++++ INFORMATION GIVEN ++++

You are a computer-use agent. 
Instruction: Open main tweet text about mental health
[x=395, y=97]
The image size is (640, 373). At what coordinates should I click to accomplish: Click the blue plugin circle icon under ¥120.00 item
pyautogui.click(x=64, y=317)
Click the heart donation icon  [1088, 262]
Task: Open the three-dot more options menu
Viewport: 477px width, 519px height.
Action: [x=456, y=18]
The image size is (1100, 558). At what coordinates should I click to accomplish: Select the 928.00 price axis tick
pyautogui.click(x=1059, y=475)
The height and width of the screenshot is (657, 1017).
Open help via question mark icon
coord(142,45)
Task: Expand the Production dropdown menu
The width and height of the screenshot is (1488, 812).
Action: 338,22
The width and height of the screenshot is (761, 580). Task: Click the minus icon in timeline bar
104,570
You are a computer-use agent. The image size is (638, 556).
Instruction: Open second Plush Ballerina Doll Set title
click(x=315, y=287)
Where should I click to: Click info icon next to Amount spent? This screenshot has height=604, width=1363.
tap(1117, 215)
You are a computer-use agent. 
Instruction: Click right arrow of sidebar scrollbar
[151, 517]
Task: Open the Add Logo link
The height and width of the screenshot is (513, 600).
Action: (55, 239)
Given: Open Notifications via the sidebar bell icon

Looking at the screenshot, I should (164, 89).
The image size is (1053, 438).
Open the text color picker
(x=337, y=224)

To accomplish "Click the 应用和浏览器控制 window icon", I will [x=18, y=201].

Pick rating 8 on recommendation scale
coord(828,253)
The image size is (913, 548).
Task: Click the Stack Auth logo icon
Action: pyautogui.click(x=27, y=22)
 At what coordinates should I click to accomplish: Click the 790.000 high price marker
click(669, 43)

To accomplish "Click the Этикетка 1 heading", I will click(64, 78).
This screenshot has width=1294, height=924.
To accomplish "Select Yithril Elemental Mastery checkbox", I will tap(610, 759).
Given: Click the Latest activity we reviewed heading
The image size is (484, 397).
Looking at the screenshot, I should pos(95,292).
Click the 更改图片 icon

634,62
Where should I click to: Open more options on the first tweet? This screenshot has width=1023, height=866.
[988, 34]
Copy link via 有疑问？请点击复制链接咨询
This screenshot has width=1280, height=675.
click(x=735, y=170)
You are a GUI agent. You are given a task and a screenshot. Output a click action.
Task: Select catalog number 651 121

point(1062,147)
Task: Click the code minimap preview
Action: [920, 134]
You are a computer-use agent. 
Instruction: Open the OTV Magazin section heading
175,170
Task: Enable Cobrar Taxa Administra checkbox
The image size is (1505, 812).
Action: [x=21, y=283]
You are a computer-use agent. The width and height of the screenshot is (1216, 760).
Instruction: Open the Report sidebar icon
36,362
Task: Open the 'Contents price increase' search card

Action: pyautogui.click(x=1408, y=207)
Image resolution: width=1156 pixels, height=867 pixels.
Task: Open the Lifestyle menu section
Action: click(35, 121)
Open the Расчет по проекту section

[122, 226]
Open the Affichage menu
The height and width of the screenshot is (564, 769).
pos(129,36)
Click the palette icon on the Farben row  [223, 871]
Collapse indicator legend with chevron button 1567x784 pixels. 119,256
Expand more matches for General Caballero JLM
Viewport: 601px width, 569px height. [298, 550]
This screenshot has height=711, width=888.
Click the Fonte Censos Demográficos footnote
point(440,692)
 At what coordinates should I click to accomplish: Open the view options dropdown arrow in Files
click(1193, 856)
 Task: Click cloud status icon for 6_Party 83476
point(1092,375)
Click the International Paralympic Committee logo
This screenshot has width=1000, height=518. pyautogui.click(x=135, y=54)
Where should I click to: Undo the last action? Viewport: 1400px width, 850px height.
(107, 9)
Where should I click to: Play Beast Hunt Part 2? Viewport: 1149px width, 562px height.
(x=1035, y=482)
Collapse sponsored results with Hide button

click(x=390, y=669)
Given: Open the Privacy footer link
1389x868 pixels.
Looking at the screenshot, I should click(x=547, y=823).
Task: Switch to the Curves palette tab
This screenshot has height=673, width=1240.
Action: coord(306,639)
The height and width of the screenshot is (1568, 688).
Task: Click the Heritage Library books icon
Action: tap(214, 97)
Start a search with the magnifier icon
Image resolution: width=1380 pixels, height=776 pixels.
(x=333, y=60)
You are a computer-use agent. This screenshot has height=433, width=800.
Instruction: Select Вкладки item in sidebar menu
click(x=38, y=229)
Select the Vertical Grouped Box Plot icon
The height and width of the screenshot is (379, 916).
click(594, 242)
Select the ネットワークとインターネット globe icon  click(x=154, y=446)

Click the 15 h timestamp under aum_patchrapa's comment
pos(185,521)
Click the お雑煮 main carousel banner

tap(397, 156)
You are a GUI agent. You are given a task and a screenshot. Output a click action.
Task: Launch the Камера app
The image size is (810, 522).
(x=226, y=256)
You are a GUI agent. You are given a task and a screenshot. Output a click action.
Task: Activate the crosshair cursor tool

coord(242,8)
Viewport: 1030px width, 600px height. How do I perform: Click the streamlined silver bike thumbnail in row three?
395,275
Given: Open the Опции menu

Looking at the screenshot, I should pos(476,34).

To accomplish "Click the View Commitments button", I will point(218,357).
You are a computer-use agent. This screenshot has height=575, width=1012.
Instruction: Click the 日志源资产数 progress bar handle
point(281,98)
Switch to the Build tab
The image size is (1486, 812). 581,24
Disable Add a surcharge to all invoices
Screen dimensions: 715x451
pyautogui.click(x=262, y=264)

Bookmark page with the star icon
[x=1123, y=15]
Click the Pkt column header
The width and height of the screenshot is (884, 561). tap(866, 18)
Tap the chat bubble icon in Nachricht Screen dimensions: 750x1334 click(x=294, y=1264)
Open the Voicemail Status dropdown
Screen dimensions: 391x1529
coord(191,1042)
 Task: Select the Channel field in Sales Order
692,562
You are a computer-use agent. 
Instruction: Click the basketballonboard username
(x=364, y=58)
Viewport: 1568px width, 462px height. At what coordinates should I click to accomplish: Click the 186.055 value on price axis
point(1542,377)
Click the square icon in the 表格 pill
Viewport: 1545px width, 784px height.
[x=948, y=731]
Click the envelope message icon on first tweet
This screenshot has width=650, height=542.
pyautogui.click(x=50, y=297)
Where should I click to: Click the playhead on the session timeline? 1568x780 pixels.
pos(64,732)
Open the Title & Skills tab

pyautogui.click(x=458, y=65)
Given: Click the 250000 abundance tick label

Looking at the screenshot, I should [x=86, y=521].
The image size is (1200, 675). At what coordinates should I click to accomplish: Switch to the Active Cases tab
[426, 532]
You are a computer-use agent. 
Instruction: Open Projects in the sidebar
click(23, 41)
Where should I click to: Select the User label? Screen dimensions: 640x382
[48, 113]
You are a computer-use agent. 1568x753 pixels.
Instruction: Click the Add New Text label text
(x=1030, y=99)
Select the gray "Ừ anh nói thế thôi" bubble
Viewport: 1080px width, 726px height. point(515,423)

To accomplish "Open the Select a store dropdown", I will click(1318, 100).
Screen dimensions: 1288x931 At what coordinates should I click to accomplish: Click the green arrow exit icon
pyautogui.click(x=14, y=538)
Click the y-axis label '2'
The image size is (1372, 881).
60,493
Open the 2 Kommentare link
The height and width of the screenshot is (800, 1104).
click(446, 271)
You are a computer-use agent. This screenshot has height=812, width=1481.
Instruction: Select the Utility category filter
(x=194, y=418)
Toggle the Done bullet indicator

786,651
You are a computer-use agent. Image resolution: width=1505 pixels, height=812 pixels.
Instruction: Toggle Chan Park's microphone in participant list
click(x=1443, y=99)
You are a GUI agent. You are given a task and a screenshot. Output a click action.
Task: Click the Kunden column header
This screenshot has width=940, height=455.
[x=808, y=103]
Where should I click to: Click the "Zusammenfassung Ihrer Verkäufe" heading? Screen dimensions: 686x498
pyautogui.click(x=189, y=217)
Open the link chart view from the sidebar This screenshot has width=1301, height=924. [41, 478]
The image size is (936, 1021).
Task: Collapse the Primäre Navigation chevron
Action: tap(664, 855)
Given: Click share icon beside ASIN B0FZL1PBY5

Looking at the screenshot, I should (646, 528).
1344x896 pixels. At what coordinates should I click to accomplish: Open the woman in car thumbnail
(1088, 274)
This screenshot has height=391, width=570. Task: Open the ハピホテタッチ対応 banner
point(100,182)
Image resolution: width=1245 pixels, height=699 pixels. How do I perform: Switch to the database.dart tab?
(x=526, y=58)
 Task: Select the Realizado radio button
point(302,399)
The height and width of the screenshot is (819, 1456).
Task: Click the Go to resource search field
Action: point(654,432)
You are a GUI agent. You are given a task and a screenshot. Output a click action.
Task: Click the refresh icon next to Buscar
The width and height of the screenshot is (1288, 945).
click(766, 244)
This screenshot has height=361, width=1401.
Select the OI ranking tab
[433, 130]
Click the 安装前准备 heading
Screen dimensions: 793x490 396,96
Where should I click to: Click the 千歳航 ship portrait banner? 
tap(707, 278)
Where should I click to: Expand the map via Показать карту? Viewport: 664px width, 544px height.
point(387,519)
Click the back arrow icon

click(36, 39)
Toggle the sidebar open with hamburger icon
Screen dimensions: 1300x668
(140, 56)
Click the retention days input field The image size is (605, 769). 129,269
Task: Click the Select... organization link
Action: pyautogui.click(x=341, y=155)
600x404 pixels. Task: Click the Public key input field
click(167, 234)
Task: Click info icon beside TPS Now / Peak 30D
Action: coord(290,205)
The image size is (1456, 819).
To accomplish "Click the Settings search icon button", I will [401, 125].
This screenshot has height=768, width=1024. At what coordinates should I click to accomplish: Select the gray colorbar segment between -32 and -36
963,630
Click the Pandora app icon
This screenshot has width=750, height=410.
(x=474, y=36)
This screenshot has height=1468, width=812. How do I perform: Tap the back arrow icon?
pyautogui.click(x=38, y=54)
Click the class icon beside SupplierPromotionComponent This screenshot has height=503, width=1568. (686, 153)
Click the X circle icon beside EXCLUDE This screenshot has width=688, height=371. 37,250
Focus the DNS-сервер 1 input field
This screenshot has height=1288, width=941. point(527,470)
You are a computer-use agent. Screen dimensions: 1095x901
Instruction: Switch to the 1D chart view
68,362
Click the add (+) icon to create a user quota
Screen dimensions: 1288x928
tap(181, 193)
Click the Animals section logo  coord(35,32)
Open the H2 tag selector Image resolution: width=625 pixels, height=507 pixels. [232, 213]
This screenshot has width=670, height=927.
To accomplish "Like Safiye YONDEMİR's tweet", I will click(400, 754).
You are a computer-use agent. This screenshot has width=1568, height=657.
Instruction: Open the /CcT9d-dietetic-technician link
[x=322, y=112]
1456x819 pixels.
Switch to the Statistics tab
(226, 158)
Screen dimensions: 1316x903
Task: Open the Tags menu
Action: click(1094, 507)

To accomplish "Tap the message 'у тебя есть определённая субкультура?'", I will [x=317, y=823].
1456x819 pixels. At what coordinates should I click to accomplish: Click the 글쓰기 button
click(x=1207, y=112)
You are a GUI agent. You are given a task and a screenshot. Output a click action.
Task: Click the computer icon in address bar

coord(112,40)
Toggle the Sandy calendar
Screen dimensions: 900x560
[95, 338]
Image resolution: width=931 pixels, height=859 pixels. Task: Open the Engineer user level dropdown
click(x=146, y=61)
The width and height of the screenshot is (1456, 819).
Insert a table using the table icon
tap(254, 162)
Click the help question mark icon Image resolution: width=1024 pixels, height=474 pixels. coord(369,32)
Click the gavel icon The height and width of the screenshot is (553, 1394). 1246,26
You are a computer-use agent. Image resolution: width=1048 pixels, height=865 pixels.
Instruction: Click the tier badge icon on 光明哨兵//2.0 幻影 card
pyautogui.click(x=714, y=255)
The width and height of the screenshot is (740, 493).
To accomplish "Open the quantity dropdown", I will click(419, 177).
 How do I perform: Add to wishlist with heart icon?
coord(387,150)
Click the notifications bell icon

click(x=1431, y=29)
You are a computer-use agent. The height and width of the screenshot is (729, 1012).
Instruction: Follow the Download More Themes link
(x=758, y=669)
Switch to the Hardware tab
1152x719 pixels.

++++

* [WHAT THE TASK REQUIRES]:
Would you print the records word for word, starting at the first line and ending at the line that contains "coord(142,45)", with both of those lines included?

* [WRITTEN ANSWER]:
You are a computer-use agent. 
Instruction: Open main tweet text about mental health
[x=395, y=97]
The image size is (640, 373). At what coordinates should I click to accomplish: Click the blue plugin circle icon under ¥120.00 item
pyautogui.click(x=64, y=317)
Click the heart donation icon  [1088, 262]
Task: Open the three-dot more options menu
Viewport: 477px width, 519px height.
Action: [x=456, y=18]
The image size is (1100, 558). At what coordinates should I click to accomplish: Select the 928.00 price axis tick
pyautogui.click(x=1059, y=475)
The height and width of the screenshot is (657, 1017).
Open help via question mark icon
coord(142,45)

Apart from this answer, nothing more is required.